Task requirements:
Please quote exactly the lines below from the line containing "This screenshot has width=1021, height=783." to the line containing "You are a computer-use agent. Viewport: 1022px", both lines included, and nothing else.

(Data records begins)

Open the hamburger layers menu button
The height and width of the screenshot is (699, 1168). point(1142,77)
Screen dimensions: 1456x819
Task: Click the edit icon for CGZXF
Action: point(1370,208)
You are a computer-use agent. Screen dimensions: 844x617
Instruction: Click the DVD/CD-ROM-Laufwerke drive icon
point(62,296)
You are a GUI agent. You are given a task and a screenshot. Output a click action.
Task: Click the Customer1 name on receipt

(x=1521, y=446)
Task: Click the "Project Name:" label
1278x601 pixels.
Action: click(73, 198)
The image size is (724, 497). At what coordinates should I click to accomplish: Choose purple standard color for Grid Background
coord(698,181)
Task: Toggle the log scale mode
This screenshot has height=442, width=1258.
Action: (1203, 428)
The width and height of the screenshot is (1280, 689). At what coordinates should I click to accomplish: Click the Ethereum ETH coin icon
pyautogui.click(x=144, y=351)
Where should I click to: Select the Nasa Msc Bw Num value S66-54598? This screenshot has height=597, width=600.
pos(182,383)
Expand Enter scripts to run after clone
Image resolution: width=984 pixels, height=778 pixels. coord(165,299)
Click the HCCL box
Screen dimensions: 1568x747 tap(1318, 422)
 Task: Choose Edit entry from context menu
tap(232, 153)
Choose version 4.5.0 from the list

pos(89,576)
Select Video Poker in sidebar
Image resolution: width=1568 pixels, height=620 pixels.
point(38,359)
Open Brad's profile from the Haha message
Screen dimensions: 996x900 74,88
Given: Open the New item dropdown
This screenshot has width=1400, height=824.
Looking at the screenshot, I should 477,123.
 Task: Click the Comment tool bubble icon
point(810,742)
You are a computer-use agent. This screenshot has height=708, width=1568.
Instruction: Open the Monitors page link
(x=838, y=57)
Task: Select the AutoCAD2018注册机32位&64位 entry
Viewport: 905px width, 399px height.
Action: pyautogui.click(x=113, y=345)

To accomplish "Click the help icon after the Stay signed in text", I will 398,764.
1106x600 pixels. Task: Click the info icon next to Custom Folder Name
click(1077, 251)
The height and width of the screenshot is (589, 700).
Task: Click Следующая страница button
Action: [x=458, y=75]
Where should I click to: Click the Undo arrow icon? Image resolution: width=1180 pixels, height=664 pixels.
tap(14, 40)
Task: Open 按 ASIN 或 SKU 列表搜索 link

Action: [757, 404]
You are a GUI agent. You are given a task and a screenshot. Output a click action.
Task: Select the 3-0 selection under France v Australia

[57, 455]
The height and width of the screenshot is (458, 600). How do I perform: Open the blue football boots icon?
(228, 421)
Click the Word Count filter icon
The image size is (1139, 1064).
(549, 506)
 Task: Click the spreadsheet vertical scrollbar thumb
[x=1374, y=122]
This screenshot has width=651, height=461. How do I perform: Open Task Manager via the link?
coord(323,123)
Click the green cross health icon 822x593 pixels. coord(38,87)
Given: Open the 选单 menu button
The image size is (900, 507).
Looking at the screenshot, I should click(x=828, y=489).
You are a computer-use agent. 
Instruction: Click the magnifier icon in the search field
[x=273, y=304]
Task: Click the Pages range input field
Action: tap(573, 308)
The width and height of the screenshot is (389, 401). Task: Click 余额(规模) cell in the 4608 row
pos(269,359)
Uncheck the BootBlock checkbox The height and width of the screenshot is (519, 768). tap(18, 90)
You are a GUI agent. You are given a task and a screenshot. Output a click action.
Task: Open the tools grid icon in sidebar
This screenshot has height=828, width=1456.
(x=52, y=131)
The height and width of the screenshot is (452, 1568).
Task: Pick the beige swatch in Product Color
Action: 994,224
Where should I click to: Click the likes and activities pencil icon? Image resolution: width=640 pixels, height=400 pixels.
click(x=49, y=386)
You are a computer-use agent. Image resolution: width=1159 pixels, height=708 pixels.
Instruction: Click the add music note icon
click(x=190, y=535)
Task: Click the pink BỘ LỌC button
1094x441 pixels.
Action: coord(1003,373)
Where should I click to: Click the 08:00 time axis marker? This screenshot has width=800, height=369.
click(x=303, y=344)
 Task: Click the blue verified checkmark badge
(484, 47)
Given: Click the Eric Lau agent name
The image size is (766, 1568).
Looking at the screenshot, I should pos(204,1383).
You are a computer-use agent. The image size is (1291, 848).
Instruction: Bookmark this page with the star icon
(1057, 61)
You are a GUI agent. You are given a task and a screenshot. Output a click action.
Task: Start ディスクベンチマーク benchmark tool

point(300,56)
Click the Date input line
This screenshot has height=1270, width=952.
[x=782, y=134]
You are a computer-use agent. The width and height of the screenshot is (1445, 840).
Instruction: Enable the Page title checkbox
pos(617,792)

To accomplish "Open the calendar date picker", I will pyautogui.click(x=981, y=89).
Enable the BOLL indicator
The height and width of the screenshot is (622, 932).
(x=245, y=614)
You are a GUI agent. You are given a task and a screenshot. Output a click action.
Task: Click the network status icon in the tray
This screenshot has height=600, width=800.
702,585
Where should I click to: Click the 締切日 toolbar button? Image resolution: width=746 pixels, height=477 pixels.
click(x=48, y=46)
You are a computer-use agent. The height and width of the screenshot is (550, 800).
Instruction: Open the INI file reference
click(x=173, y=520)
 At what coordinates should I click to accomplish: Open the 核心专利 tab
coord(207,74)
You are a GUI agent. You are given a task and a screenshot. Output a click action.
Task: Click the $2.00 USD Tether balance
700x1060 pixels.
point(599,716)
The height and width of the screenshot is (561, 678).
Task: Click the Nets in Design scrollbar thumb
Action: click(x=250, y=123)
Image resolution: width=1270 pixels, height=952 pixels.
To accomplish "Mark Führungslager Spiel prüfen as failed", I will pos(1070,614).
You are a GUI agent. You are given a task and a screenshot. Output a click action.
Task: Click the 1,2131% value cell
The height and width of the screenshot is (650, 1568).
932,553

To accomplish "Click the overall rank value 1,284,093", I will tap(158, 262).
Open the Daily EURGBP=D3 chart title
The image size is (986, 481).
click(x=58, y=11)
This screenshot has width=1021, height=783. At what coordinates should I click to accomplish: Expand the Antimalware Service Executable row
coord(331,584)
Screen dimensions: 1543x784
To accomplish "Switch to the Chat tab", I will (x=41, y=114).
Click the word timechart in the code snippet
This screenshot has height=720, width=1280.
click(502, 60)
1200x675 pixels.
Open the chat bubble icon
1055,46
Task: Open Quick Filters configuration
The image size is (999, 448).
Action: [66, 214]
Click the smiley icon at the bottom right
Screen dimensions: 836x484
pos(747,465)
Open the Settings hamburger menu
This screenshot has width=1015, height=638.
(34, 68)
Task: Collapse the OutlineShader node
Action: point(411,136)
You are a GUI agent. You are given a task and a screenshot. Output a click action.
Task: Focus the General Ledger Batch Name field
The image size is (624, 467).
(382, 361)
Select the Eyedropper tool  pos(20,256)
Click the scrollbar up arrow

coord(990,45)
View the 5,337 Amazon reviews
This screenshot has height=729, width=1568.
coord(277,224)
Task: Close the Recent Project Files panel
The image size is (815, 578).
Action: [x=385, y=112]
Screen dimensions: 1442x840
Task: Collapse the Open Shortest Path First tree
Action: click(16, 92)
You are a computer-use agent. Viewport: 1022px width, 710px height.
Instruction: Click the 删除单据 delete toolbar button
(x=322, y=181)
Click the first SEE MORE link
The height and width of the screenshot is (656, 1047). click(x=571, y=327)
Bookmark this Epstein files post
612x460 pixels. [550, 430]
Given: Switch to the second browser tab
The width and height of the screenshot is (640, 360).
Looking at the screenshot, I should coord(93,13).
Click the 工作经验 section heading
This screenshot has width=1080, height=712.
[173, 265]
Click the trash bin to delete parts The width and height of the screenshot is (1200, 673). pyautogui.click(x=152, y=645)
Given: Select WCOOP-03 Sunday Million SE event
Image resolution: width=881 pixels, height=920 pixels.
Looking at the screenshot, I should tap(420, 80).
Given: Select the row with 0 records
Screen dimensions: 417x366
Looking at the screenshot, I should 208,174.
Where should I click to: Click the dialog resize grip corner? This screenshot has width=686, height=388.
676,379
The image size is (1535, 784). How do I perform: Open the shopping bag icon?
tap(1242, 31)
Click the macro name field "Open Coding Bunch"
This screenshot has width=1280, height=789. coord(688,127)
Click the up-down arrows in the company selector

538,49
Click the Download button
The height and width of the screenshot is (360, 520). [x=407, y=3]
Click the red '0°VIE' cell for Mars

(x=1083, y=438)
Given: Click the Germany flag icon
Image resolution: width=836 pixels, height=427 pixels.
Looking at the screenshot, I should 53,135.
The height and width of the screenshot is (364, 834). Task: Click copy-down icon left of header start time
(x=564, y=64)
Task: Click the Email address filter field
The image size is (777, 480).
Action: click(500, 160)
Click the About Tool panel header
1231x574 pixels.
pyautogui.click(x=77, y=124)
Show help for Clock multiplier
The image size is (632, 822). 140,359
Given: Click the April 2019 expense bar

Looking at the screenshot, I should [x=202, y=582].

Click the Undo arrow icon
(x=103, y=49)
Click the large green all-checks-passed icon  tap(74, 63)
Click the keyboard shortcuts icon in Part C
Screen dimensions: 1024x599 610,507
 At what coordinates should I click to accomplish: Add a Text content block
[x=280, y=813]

(Data records ends)

Task output:
This screenshot has width=1021, height=783. At what coordinates should I click to accomplish: Expand the Antimalware Service Executable row
coord(331,584)
Screen dimensions: 1543x784
To accomplish "Switch to the Chat tab", I will (x=41, y=114).
Click the word timechart in the code snippet
This screenshot has height=720, width=1280.
click(502, 60)
1200x675 pixels.
Open the chat bubble icon
1055,46
Task: Open Quick Filters configuration
The image size is (999, 448).
Action: [66, 214]
Click the smiley icon at the bottom right
Screen dimensions: 836x484
pos(747,465)
Open the Settings hamburger menu
This screenshot has width=1015, height=638.
(34, 68)
Task: Collapse the OutlineShader node
Action: point(411,136)
You are a GUI agent. You are given a task and a screenshot. Output a click action.
Task: Focus the General Ledger Batch Name field
The image size is (624, 467).
(382, 361)
Select the Eyedropper tool  pos(20,256)
Click the scrollbar up arrow

coord(990,45)
View the 5,337 Amazon reviews
This screenshot has height=729, width=1568.
coord(277,224)
Task: Close the Recent Project Files panel
The image size is (815, 578).
Action: [x=385, y=112]
Screen dimensions: 1442x840
Task: Collapse the Open Shortest Path First tree
Action: click(16, 92)
You are a computer-use agent. Viewport: 1022px width, 710px height.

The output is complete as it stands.